Documents reviewed by Business Insider showed a Carta employee marketing shares of several startups on CartaX — including Airtable, Deel, Navan, Brex, and Flexport — claiming sellers were already “lined up” and obligated to transact at prices reflecting discounts of more than 50% from recent valuations. Representatives from affected companies said they had not opted into the CartaX marketplace.
CEO Henry Ward initially characterized the incident as isolated, blaming a single employee who “breached internal protocols” and saying only three companies were affected. Carta launched an internal investigation and reached out to the impacted founders. But the damage was swift. Within approximately 72 hours, on January 8, 2024, Ward announced Carta would exit the secondary trading business entirely.
“Because we have the data, if we are trading secondaries, people will always worry that we are using the data, even if we are not,” Ward wrote in a Medium post. “So we have decided to prioritize trust, and exit the secondary trading business.” He described the unit’s financials as “abysmal” — roughly $3 million in annual revenue, compared to $250 million from cap table management, $100 million from fund administration, and $20 million from private equity services.
The controversy had deeper roots than one rogue employee. Lisa Whittaker, Carta’s former head of corporate compliance, said she had been fired in 2021 for raising concerns about conflicts of interest and attempting to implement guardrails against data misuse. Andrea Lamari, former head of liquidity solutions who had worked on the CartaX launch, said she was pushed out after raising legal concerns about the platform’s operations. Critics argued that commingling cap table management with a brokerage business created inherent conflicts that went beyond any single incident.
Carta’s core tender offer administration business — where the company acts as a service provider helping clients run their own offers rather than trading shares itself — survived the CartaX shutdown and continues to operate.
Carta operates in an increasingly competitive and consolidating market for private secondary transactions. The most significant rival is Nasdaq Private Market, which was founded within Nasdaq in 2013 and became an independent company in 2021. NPM has administered over 900 company-sponsored liquidity programs for more than 200,000 individual shareholders and investors, with total volume exceeding $70 billion since inception. Its tender offer volume alone grew from roughly $3 billion in 2023 to nearly $15 billion in 2025. In 2025, NPM partnered with Cerity Partners, which invested $10 million for a board seat, to integrate tax and wealth planning tools for employees participating in tender offers.
Two other notable competitors were absorbed by major financial institutions in early 2026. Charles Schwab completed its acquisition of Forge Global on March 2, 2026, paying $45 per share in cash. Schwab, which manages $11.59 trillion in client assets across 38 million brokerage accounts, said the deal was designed to bring private market access to its existing client base of individual investors and registered investment advisors. Morgan Stanley closed its acquisition of EquityZen in May 2026, aiming to integrate the platform’s technology — which had processed over 49,000 transactions across more than 450 private companies — into its wealth management ecosystem.
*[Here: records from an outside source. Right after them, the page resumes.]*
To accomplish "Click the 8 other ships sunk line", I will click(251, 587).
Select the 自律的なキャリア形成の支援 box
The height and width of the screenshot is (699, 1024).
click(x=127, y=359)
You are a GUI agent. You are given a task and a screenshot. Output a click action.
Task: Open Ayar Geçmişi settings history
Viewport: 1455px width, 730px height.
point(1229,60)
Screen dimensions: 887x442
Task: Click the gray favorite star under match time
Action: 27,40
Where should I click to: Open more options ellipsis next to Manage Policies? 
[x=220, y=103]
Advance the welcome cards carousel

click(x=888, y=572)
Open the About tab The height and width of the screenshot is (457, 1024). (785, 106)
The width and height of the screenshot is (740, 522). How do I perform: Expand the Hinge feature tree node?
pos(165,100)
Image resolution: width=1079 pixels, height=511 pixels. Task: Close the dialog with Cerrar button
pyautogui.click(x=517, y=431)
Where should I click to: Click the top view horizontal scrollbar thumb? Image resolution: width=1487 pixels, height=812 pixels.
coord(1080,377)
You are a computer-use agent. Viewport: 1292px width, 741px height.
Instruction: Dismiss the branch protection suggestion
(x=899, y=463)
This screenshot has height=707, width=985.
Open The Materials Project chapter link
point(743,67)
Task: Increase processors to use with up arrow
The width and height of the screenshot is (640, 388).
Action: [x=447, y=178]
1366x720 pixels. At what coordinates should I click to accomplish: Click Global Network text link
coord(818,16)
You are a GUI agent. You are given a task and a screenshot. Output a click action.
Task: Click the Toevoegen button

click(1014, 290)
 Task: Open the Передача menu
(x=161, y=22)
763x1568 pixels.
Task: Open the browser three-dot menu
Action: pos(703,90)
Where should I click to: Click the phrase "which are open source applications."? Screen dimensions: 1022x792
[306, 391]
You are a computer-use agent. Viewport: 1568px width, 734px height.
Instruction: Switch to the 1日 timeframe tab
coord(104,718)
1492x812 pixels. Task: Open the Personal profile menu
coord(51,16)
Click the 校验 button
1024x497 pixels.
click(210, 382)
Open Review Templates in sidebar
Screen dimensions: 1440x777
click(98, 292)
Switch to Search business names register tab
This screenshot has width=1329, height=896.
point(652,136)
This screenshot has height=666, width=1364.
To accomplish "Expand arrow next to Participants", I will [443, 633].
These acquisitions signal that major Wall Street firms see private secondary transactions as a growth area worth significant investment, which could intensify competition for Carta’s tender offer business even as it continues to benefit from its installed base of cap table clients. Carta itself was last valued at $7.4 billion during a $500 million Series G round led by Silver Lake in August 2021 and reported approximately $500 million in annual recurring revenue as of late 2025.